I know it might sound weird, because these are the same songs, but I’m not the same person each time that I listen to them. There are fundamental shifts in my perception of, and interaction with, the music when I’m listening in different locations, times, and mental states.
Here is the playlist for the road trip (and yes, we only have a CD player, not an MP3 player, so we listened to actual albums. OMG. I know you thought nobody does that any more, but I do. Post on that forthcoming.):
  1. Atlas Genius - When it Was Now. This album did not sound good in the slightest on my car’s craptacular sound system. Nor did it sound good with the windows open. (we don’t have AC). Terrible choice on my part. But I listened to it to the end. Bruce and I continued the trend of analyzing the band obsessively, although again, I feel bad because he’s only heard them live (with a crappy sound system) and in the car. 
  2. Robin Thicke - Blurred Lines. Holds up surprisingly well in the car. I didn’t get too much negative feedback from the family. In fact, all of his albums hold up well with the car’s terrible speakers. Go figure.
  3. Bruno Mars - Doo Wops & Hooligans AND Unorthodox Jukebox. I requested it, and the husband said, “Why do you hate me?” and then commented on Mars sounding quite a bit like MJ. He might have actually liked a couple of these songs.

| Records |
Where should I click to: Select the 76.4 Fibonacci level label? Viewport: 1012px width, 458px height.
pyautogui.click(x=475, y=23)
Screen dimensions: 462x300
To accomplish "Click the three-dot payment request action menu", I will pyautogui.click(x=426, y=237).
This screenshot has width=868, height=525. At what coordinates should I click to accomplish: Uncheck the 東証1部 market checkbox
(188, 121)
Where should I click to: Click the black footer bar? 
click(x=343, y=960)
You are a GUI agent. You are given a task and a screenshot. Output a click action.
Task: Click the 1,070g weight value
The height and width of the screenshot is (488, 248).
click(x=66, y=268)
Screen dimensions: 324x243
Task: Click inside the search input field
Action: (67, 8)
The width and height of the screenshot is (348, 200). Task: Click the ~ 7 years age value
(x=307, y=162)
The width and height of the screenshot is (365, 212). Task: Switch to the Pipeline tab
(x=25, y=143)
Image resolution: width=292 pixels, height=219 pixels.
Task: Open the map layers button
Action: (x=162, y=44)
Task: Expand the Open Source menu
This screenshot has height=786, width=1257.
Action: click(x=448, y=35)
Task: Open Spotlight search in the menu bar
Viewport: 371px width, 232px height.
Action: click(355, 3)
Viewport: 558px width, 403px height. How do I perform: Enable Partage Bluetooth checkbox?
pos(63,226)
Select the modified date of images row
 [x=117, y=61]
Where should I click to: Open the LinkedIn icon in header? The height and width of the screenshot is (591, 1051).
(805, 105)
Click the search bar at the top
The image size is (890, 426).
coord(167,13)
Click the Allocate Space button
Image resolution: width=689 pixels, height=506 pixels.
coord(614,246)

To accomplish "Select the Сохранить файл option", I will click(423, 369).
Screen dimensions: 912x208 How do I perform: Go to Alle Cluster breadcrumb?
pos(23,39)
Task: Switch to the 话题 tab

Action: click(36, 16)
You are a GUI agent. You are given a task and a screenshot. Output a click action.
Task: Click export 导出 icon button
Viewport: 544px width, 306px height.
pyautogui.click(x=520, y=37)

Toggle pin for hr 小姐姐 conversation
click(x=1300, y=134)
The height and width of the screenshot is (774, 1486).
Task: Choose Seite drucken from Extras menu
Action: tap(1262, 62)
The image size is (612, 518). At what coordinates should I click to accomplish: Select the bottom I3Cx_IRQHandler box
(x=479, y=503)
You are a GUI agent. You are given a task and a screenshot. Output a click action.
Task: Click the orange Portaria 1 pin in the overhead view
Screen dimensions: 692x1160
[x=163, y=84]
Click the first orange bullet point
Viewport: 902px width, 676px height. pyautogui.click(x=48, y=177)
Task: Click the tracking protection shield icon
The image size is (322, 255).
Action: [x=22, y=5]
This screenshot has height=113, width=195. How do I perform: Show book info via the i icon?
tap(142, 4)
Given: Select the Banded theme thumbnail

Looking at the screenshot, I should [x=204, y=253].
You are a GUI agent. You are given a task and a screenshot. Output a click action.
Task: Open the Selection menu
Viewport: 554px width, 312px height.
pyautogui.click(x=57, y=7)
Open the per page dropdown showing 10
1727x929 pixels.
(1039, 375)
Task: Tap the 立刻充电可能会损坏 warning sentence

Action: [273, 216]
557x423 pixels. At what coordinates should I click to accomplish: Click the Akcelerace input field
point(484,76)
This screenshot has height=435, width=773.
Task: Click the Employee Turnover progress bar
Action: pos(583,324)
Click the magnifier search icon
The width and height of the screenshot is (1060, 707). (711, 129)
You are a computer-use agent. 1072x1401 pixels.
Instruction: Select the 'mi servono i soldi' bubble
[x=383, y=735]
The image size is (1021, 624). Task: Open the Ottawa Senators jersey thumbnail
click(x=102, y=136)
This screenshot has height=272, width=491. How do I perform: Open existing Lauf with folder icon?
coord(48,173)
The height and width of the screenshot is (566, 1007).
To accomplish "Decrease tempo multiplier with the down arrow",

| Things to do |
• A. Please answer these questions from the road trip passage:
(i) What kind of player does the car have?
(ii) Which album held up surprisingly well on the car's speakers?
(iii) What did the husband say when Bruno Mars was requested?
• B. Write what comes next in the road trip passage, picking up after its final sentence.
None of the data is needed here.

| Answers by task |
• A.
(i) A CD player, not an MP3 player.
(ii) Robin Thicke's Blurred Lines.
(iii) "Why do you hate me?"

• B.
  4. LCD Soundsystem -Sound of Silver. I think this was a 55:55 minute endurance experiment for Bruce. Poor, poor man. While I absolutely adore this album, I will concede that it is not good car music, sounded terrible in the car, and I should probably have never played this for Bruce, despite the fact that he likes the song New York I Love You But You’re Bringing Me Down. Also, listening to it in the car really made me realize exactly how much LCD Soundsystem stole from the Talking Heads. Which is cool, because the Talking Heads are awesome.
  5. Los Amigos Invisibles - Repeat After Me. Bruce chose it, because he likes them (we’ve seen them live twice now). We listened to it until we pulled into the driveway on the Cape. Life was good.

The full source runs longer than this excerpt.